La Méditerranée face aux assauts de la mondialisation néolibérale : l’urgence de la résistance (par Attac France)

vendredi 20 juin 2008.
 

Sommaire

* Les migrations en Méditerranée : enjeux politiques, sociaux et humains

* Agriculture et monde rural : construire la souveraineté alimentaire

* La question de l’eau

* Environnement : mettre un terme aux pratiques agressives et prédatrices

* L’Union européenne et le monde méditerranéen : du processus de Barcelone à la politique (...)

* Les États-Unis en Méditerranée : Israël d’abord, le Golfe ensuite

Le Partenariat euro-méditerranéen, encore appelé processus de Barcelone, est fondé sur un déséquilibre flagrant dans les relations entre l’Europe et les pays du pourtour sud et est de la Méditerranée.

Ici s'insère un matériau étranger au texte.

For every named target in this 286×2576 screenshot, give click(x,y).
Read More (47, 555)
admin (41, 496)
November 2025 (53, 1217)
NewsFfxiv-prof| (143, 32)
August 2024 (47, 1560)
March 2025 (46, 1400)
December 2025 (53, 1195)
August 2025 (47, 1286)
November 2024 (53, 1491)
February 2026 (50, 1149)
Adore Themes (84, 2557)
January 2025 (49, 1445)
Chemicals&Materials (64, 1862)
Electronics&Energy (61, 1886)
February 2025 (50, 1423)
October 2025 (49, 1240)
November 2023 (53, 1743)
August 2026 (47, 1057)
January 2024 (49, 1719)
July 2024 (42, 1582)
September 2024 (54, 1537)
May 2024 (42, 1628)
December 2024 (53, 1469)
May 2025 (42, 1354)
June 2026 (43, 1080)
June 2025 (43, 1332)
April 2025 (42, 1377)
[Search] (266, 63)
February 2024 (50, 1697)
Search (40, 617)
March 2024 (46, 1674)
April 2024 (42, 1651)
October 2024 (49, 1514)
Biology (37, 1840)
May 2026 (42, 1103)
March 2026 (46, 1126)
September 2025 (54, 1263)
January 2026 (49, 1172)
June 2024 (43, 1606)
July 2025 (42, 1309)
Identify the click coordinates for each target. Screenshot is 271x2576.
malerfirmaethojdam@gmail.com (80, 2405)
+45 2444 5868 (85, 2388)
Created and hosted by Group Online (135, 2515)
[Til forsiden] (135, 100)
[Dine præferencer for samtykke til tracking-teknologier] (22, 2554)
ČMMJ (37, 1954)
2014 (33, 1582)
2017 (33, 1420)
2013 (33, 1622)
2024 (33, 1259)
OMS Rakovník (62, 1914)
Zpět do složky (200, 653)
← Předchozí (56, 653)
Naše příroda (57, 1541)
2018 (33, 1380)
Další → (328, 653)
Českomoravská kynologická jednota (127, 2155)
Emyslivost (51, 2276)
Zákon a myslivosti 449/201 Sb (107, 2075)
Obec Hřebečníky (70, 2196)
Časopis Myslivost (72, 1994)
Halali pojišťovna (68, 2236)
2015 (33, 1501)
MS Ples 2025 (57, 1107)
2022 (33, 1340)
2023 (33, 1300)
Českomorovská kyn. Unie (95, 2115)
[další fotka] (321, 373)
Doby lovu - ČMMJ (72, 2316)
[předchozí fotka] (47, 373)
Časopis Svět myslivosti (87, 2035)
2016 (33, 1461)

La promotion du libre-échange et le contrôle des migrations accaparent l’essentiel des préoccupations de l’Union européenne. Loin de favoriser la démocratie, pour mener à bien le projet néolibéral, l’UE soutient les régimes les plus autoritaires et répressifs, et ferme les yeux sur la violation permanente par Israël des droits des Palestiniens.

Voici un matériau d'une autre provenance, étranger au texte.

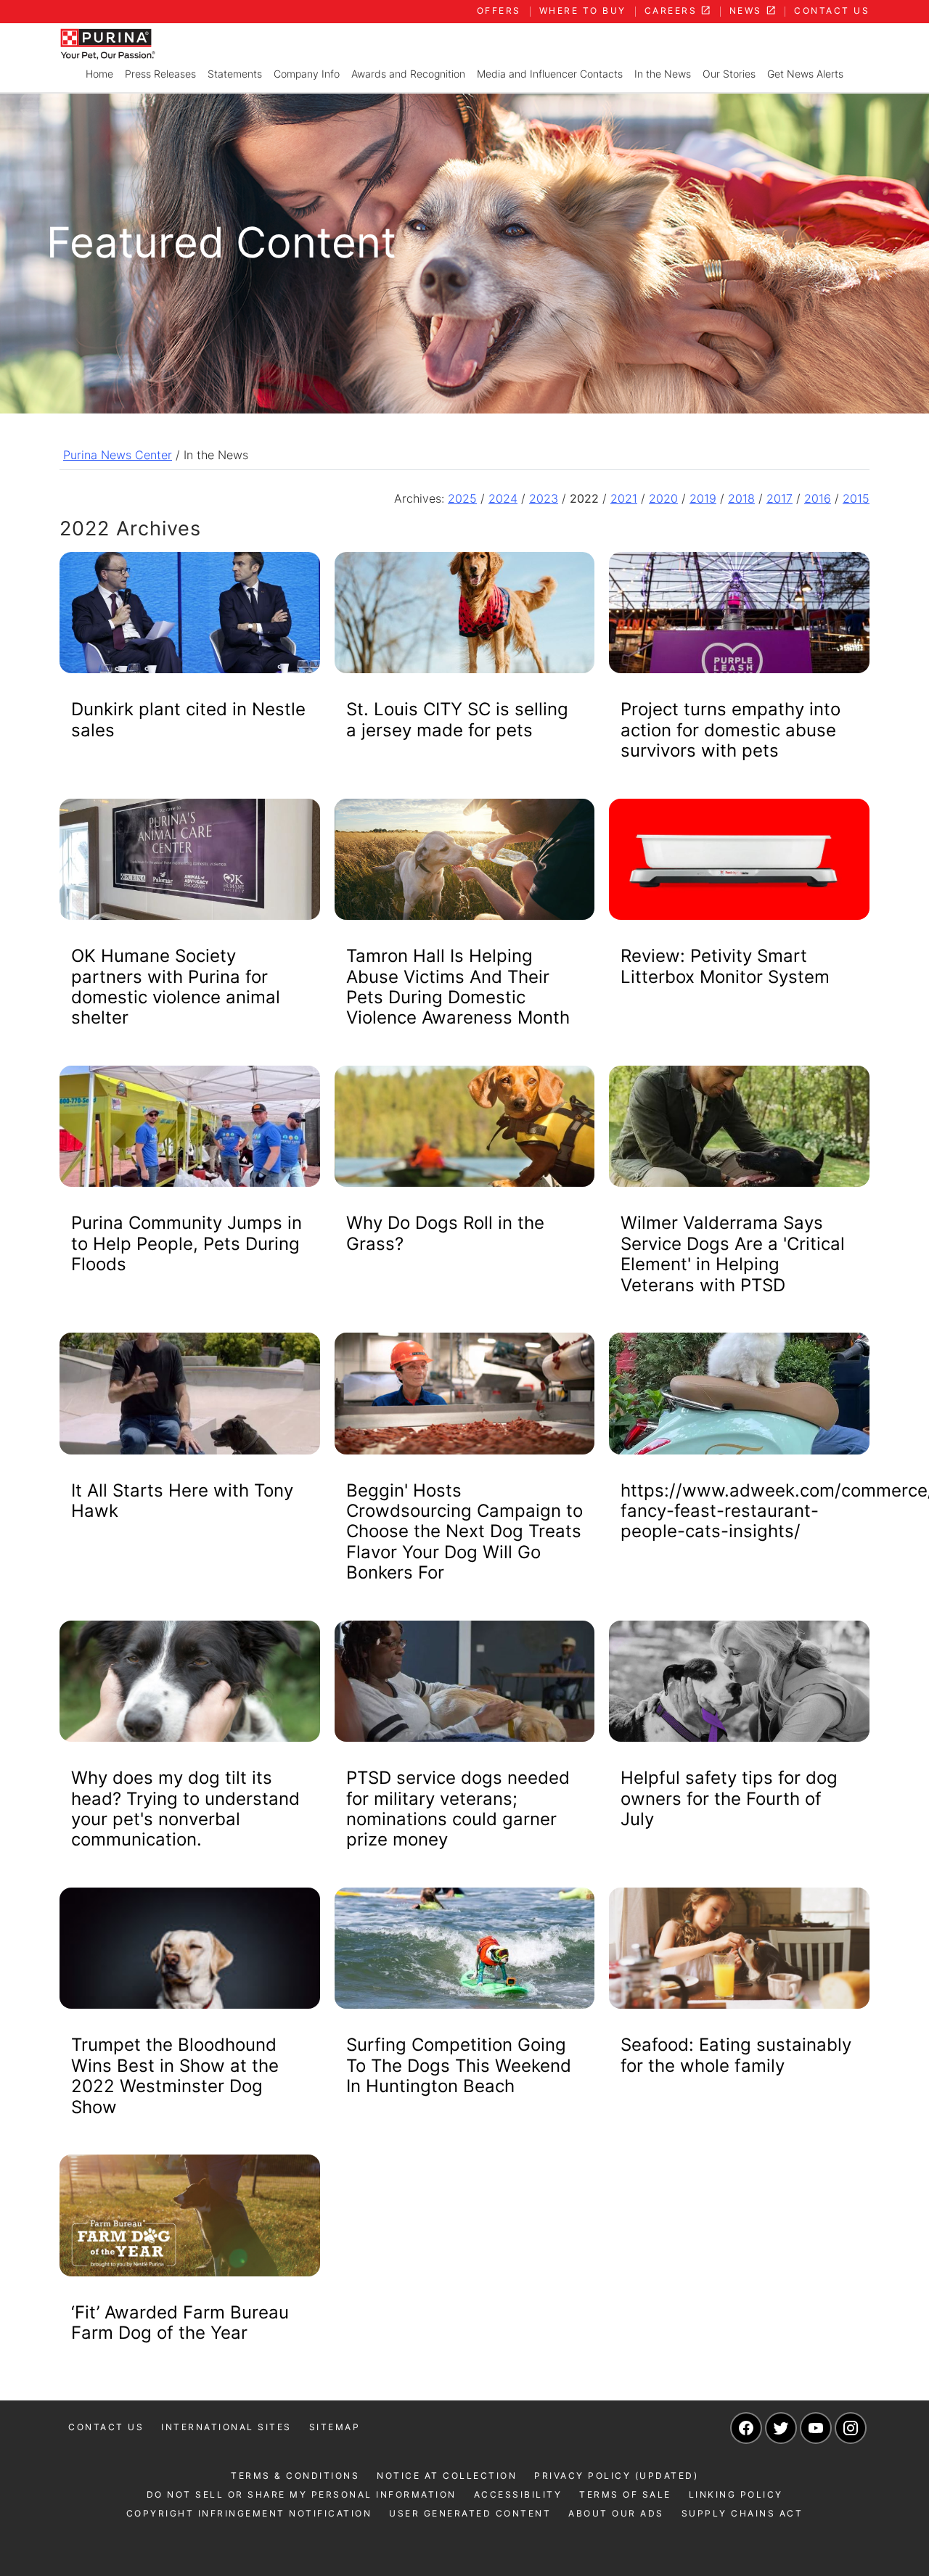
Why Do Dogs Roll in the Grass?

Si, aujourd’hui, le processus de Barcelone est intégré dans la politique européenne de voisinage (PEV), la zone méditerranéenne n’a pas perdu de son importance géostratégique. Certes, les approvisionnements en hydro-carbures ne passent plus seule-ment par là, mais la Méditerranée reste une base arrière pour les interventions américaines au Moyen-Orient. La mise en place de l’agence Frontex pour contrôler les frontières au nom de la lutte contre le terrorisme et contre l’immigration clandestine, la multiplication des centres de rétention criminalisant les migrants transforment la Méditerranée en barrière de plus en plus difficile à franchir du sud vers le nord pour les personnes - tandis que toute entrave à la circulation des marchandises et des capitaux est levée.

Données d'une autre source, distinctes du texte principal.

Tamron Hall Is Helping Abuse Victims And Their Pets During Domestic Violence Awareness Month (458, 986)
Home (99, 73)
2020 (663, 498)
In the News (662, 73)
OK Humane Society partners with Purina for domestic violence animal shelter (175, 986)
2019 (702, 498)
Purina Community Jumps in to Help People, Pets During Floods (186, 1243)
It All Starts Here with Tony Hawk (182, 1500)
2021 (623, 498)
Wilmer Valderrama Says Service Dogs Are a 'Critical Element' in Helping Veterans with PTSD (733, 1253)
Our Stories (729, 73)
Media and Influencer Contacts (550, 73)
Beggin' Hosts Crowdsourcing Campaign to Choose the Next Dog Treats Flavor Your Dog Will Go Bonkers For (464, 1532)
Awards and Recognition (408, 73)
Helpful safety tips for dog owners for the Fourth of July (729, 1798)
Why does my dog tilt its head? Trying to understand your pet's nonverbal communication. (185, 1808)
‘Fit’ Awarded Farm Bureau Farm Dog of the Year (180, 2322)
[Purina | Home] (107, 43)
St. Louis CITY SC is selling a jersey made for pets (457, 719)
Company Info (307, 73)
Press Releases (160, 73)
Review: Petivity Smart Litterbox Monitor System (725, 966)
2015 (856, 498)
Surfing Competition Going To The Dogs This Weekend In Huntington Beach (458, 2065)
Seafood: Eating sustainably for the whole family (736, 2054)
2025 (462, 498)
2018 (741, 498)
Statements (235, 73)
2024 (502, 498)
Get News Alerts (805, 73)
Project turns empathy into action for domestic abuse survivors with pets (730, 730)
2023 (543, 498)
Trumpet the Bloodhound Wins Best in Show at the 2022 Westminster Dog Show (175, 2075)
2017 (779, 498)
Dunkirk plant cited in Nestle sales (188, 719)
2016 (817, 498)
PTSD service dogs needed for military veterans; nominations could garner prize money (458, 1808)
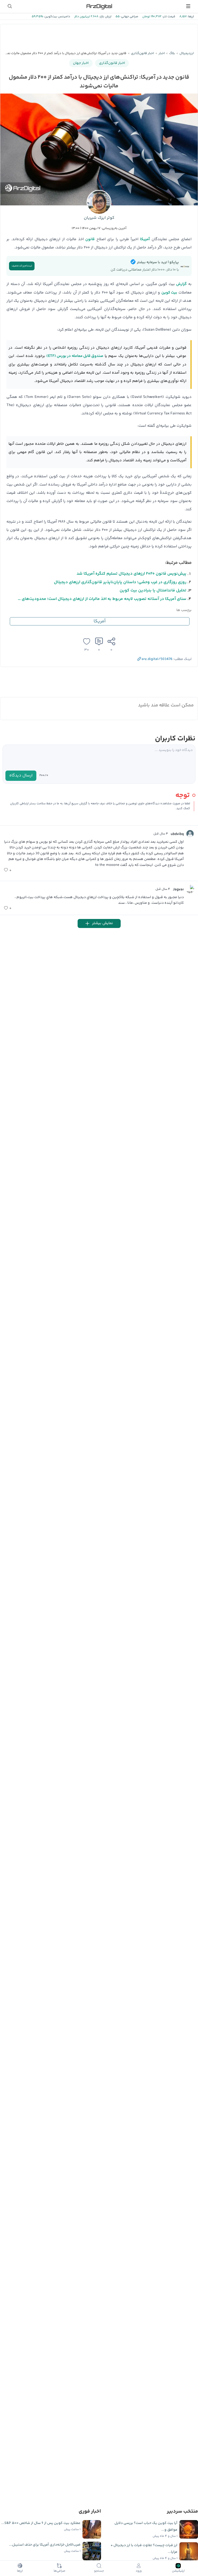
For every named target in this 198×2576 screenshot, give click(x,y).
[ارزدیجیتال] (99, 6)
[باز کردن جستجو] (9, 6)
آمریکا (145, 239)
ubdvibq (177, 834)
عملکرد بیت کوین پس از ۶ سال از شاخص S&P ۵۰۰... (40, 2523)
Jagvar (178, 889)
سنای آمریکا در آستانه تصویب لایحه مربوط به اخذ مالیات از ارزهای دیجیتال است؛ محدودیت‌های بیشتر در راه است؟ (101, 599)
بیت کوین (169, 293)
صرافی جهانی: (129, 16)
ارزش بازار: (104, 16)
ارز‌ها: (190, 16)
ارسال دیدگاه (20, 775)
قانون (90, 239)
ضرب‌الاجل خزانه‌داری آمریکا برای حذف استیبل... (44, 2545)
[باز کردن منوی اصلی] (188, 6)
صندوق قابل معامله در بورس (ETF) (74, 356)
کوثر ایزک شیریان (99, 218)
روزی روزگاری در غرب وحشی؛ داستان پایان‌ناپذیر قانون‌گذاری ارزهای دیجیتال (120, 582)
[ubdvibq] (190, 834)
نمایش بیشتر (102, 923)
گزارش (181, 284)
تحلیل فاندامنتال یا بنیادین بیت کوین (153, 590)
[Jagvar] (190, 889)
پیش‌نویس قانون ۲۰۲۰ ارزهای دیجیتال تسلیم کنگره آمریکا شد (131, 574)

La poursuite de la politique coloniale israélienne, les bombardements massifs du Liban durant l’été 2006 et la négation renouvelée du droit à l’existence d’un État palestinien signent l’échec du projet de faire de la Méditerranée la « zone de paix et de prospérité » annoncée à Barcelone en 1995.

La militarisation de la mondialisation est évidente en Méditerranée et au Moyen-Orient. La guerre à outrance contre le peuple palestinien est une menace permanente pour la paix dans la région. La lutte contre la guerre, contre l’occupation américaine en Irak, contre l’expansionnisme colonial de l’État d’Israël est un combat central pour le mouvement altermondialiste.

La Méditerranée du processus de Barcelone n’est pas la nôtre. Notre Méditerranée ne peut être que celle des mouvements sociaux qui se mobilisent dans la lutte contre le néolibéralisme et la guerre, celle des luttes communes pour les droits politiques, économiques, sociaux et culturels, une Méditerranée solidaire, respectueuse des hommes et des femmes et de leur environnement.

Mère Méditerranée

Cela fait plusieurs siècles que la Méditerranée n’est plus la Mare Nostrum, la matrice de civilisations qu’elle fut à l’époque antique. Après la réorientation des routes commerciales vers l’Atlantique, puis la révolution industrielle, elle a cessé d’être au centre de l’économie-monde, et l’expansion coloniale a soumis les rives du sud et de l’est aux intérêts du capital et des puissances dominantes.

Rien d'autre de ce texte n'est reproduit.